What the exercise asks: Collect every line of the records below that contains the word "globe".

Input:
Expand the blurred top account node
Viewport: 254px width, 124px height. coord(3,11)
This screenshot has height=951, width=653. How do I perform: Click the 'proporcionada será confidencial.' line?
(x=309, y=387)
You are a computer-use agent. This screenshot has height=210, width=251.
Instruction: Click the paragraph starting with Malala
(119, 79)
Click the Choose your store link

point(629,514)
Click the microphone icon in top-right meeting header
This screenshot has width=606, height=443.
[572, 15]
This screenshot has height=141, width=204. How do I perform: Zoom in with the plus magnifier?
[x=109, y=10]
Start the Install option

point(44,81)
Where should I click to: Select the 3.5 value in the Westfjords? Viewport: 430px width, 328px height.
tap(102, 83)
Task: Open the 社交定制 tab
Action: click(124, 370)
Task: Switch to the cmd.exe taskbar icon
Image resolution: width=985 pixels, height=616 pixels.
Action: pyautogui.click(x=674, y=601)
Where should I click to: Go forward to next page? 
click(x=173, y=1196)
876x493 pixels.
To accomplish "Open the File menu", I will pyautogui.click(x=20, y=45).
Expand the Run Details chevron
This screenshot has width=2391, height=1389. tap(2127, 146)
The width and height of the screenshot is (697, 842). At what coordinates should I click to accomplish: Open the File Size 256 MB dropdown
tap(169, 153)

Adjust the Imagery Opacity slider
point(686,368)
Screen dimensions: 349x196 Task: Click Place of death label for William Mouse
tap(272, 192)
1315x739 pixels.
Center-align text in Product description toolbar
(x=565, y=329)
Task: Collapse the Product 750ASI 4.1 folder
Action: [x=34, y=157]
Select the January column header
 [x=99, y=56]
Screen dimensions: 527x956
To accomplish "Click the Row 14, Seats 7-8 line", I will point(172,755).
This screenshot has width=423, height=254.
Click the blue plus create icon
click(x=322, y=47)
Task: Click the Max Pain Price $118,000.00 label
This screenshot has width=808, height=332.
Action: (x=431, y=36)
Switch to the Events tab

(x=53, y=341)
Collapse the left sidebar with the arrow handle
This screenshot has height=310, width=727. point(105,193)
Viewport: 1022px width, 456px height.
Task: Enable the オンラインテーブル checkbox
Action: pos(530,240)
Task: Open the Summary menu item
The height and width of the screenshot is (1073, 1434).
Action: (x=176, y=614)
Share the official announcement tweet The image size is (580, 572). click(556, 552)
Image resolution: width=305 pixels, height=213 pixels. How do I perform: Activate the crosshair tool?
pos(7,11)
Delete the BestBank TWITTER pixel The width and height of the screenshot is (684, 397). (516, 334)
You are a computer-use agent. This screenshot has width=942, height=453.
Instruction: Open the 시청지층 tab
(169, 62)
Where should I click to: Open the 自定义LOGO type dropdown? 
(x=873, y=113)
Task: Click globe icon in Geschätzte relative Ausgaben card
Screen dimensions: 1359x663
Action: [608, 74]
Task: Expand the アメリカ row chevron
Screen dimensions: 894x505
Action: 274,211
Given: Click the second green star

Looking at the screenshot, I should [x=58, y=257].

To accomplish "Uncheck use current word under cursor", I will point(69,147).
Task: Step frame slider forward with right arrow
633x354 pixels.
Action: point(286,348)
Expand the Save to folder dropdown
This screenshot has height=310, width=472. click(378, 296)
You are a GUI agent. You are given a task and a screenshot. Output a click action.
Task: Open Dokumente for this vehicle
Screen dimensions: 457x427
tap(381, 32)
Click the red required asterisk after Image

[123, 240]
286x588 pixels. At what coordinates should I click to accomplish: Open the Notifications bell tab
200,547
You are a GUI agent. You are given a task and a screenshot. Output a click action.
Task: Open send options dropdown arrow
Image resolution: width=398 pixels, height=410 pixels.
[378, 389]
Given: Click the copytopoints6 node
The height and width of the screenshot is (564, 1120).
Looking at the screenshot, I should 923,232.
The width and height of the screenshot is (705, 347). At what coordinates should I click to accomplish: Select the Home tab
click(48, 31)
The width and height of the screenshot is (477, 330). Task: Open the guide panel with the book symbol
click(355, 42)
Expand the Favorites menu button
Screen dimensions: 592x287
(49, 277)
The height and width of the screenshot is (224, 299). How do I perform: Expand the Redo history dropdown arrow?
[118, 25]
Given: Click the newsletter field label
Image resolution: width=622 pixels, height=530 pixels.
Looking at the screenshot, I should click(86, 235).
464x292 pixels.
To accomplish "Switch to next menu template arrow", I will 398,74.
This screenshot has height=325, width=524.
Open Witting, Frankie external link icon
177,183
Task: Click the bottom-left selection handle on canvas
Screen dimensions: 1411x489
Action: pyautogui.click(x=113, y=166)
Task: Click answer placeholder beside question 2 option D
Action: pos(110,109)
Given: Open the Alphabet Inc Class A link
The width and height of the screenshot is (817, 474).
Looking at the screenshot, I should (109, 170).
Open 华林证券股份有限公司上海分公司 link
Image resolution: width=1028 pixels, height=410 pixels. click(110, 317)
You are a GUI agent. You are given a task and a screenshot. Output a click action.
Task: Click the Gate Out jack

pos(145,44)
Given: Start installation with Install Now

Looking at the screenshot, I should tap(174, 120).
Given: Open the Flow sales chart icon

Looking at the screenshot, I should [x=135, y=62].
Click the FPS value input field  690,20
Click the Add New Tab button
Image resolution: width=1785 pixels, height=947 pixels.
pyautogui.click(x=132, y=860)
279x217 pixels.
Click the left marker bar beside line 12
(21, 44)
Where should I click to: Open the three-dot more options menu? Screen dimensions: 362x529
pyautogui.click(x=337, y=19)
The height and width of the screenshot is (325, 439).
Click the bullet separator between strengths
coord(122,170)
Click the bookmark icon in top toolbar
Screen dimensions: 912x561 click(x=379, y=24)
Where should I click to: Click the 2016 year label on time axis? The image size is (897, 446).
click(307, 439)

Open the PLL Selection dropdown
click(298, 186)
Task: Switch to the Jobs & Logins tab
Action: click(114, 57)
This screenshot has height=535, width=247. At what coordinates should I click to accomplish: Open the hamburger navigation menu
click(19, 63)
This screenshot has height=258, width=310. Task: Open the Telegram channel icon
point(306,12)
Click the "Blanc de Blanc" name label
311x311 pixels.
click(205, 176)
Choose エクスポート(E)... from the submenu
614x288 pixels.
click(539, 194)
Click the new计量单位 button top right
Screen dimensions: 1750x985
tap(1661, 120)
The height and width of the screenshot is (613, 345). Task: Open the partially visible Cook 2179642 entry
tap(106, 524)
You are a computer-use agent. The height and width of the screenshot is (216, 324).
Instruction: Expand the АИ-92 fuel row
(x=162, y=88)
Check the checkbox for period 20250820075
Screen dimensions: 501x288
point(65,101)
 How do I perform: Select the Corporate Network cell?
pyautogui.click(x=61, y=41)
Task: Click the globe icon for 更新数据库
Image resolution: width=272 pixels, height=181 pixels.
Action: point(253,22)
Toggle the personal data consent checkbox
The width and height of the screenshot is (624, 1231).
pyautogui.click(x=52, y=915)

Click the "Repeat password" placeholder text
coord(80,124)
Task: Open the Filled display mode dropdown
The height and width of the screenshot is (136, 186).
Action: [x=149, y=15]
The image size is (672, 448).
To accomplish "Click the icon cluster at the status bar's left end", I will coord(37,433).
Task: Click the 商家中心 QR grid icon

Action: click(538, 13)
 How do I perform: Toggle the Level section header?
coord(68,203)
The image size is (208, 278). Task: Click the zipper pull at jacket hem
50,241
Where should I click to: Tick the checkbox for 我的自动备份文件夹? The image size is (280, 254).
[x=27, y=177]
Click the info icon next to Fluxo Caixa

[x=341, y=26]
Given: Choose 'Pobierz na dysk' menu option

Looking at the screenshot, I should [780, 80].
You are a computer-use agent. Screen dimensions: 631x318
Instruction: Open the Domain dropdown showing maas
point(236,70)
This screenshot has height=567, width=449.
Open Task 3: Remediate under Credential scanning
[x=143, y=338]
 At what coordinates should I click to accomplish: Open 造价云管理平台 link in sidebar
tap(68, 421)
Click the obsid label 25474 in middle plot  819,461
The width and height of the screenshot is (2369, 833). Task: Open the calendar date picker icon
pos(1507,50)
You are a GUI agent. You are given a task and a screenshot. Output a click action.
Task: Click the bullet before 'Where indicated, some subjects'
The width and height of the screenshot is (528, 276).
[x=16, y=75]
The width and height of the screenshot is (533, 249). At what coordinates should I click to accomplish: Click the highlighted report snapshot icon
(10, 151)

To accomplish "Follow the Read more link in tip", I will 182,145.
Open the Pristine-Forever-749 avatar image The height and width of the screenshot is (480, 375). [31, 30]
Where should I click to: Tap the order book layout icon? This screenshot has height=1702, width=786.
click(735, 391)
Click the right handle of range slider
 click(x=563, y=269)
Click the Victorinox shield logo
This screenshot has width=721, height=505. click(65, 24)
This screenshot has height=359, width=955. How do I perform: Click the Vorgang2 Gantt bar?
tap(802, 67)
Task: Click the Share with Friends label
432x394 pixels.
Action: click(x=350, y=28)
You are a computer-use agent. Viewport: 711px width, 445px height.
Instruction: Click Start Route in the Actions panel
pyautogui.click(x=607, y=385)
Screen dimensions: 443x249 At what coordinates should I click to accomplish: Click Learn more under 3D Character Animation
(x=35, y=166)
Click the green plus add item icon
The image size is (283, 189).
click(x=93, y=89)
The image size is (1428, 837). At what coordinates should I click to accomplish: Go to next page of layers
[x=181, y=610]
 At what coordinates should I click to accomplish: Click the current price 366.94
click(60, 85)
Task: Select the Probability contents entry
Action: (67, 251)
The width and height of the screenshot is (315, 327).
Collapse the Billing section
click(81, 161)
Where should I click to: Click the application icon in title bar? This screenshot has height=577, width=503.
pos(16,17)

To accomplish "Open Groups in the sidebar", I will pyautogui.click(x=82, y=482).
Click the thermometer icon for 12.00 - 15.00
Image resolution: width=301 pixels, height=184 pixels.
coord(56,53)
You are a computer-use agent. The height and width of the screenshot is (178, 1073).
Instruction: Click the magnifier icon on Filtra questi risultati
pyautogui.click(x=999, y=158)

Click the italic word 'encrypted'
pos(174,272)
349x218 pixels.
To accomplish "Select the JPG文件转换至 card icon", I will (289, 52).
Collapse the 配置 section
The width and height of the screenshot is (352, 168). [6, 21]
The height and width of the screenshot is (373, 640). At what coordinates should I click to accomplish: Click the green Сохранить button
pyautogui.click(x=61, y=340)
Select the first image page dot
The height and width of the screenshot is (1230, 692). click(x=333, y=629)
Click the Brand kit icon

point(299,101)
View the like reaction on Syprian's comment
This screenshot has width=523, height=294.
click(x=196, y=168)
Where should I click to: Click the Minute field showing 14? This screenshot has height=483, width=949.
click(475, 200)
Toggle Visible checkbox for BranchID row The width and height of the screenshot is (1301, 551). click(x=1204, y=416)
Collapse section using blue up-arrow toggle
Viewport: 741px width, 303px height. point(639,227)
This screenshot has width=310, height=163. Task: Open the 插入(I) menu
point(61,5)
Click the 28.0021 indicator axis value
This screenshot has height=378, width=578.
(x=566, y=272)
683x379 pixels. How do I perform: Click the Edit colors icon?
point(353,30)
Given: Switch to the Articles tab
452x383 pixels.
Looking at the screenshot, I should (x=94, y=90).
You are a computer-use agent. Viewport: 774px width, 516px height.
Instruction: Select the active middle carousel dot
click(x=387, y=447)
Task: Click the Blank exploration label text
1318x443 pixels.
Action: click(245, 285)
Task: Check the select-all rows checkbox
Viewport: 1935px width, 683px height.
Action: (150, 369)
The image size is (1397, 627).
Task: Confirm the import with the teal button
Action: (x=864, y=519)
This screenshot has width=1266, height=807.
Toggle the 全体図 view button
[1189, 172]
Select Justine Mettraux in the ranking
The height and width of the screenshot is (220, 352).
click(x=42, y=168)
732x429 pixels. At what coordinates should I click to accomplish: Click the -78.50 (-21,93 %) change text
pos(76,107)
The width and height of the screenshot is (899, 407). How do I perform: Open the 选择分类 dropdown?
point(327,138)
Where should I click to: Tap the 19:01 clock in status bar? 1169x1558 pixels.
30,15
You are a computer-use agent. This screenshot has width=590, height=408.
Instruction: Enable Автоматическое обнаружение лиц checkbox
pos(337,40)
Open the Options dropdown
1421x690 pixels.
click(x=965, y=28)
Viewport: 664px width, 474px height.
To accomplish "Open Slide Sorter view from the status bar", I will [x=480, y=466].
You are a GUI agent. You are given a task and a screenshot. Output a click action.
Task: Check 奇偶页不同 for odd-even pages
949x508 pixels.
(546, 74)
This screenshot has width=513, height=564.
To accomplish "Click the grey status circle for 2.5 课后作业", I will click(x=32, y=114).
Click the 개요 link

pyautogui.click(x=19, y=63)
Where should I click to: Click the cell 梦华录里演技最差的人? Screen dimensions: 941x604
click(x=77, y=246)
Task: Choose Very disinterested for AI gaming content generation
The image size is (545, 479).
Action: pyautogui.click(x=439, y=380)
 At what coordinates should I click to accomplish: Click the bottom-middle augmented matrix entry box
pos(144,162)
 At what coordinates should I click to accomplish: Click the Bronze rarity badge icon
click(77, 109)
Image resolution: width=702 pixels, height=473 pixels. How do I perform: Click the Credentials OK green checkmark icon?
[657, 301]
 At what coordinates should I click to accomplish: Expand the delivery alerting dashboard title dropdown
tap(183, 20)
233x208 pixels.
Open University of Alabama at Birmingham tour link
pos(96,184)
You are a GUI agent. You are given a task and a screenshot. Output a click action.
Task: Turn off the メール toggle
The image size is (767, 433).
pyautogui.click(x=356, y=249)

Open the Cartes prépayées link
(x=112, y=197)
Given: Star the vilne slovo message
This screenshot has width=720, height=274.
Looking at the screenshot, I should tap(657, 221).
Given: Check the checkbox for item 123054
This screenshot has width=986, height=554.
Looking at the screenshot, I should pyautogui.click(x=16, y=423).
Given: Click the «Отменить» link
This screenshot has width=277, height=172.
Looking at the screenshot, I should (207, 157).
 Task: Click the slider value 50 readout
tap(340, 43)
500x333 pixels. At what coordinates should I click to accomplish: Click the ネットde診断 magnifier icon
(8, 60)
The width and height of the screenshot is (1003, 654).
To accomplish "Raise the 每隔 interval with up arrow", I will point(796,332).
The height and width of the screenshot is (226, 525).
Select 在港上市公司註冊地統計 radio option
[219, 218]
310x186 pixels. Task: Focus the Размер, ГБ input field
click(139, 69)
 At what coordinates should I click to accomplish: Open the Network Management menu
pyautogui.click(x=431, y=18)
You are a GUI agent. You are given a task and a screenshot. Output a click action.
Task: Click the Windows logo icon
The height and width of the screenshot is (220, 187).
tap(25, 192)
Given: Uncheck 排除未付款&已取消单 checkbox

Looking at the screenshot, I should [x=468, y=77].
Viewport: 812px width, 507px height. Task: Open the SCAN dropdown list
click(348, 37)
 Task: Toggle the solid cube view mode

Exercise solution:
Task: Click globe icon in Geschätzte relative Ausgaben card
Task: Click the globe icon for 更新数据库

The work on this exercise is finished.